▶ **BRIEF**: Verbatim output required. Print the data in full.

▶ **Pixel coordinate grounding data**:
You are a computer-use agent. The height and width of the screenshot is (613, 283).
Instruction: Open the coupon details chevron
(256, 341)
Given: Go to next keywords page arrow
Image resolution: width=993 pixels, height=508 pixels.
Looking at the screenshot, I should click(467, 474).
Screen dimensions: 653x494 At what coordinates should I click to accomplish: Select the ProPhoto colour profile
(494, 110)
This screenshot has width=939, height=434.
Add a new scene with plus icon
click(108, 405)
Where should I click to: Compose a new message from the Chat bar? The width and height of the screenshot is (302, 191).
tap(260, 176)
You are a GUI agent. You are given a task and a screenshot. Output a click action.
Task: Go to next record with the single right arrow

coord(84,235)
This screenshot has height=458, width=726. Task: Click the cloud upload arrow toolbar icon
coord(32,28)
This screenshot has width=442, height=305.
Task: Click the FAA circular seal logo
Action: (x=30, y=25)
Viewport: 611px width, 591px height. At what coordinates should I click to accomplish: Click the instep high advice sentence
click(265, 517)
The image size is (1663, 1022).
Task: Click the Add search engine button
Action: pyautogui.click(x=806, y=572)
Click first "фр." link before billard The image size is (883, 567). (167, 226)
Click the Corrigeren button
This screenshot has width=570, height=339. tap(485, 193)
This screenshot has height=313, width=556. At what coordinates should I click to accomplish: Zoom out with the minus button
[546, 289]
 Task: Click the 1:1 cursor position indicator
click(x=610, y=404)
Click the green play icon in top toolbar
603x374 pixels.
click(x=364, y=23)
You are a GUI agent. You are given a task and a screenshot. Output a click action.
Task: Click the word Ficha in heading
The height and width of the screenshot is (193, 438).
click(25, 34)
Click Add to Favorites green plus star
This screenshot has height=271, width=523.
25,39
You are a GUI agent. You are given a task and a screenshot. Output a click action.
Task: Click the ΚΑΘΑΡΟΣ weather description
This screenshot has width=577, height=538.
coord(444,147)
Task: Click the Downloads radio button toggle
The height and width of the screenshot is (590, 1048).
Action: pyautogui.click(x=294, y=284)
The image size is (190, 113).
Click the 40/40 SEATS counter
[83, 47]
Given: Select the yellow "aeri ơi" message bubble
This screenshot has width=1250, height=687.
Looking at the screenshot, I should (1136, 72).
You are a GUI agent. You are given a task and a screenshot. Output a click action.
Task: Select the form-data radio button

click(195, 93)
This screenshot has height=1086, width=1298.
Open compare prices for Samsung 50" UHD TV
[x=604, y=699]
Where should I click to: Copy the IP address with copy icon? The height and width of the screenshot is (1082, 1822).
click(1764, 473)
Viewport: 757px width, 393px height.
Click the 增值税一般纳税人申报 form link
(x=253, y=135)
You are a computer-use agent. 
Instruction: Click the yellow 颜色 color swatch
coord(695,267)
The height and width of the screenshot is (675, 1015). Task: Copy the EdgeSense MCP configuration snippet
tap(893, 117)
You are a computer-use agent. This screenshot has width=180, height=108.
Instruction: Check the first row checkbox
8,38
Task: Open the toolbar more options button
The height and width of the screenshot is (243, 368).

▶ **ANSWER TO THE PROBLEM**:
You are a computer-use agent. The height and width of the screenshot is (613, 283).
Instruction: Open the coupon details chevron
(256, 341)
Given: Go to next keywords page arrow
Image resolution: width=993 pixels, height=508 pixels.
Looking at the screenshot, I should click(467, 474).
Screen dimensions: 653x494 At what coordinates should I click to accomplish: Select the ProPhoto colour profile
(494, 110)
This screenshot has width=939, height=434.
Add a new scene with plus icon
click(108, 405)
Where should I click to: Compose a new message from the Chat bar? The width and height of the screenshot is (302, 191).
tap(260, 176)
You are a GUI agent. You are given a task and a screenshot. Output a click action.
Task: Go to next record with the single right arrow

coord(84,235)
This screenshot has height=458, width=726. Task: Click the cloud upload arrow toolbar icon
coord(32,28)
This screenshot has width=442, height=305.
Task: Click the FAA circular seal logo
Action: (x=30, y=25)
Viewport: 611px width, 591px height. At what coordinates should I click to accomplish: Click the instep high advice sentence
click(265, 517)
The image size is (1663, 1022).
Task: Click the Add search engine button
Action: pyautogui.click(x=806, y=572)
Click first "фр." link before billard The image size is (883, 567). (167, 226)
Click the Corrigeren button
This screenshot has width=570, height=339. tap(485, 193)
This screenshot has height=313, width=556. At what coordinates should I click to accomplish: Zoom out with the minus button
[546, 289]
 Task: Click the 1:1 cursor position indicator
click(x=610, y=404)
Click the green play icon in top toolbar
603x374 pixels.
click(x=364, y=23)
You are a GUI agent. You are given a task and a screenshot. Output a click action.
Task: Click the word Ficha in heading
The height and width of the screenshot is (193, 438).
click(25, 34)
Click Add to Favorites green plus star
This screenshot has height=271, width=523.
25,39
You are a GUI agent. You are given a task and a screenshot. Output a click action.
Task: Click the ΚΑΘΑΡΟΣ weather description
This screenshot has width=577, height=538.
coord(444,147)
Task: Click the Downloads radio button toggle
The height and width of the screenshot is (590, 1048).
Action: pyautogui.click(x=294, y=284)
The image size is (190, 113).
Click the 40/40 SEATS counter
[83, 47]
Given: Select the yellow "aeri ơi" message bubble
This screenshot has width=1250, height=687.
Looking at the screenshot, I should (1136, 72).
You are a GUI agent. You are given a task and a screenshot. Output a click action.
Task: Select the form-data radio button

click(195, 93)
This screenshot has height=1086, width=1298.
Open compare prices for Samsung 50" UHD TV
[x=604, y=699]
Where should I click to: Copy the IP address with copy icon? The height and width of the screenshot is (1082, 1822).
click(1764, 473)
Viewport: 757px width, 393px height.
Click the 增值税一般纳税人申报 form link
(x=253, y=135)
You are a computer-use agent. 
Instruction: Click the yellow 颜色 color swatch
coord(695,267)
The height and width of the screenshot is (675, 1015). Task: Copy the EdgeSense MCP configuration snippet
tap(893, 117)
You are a computer-use agent. This screenshot has width=180, height=108.
Instruction: Check the first row checkbox
8,38
Task: Open the toolbar more options button
The height and width of the screenshot is (243, 368).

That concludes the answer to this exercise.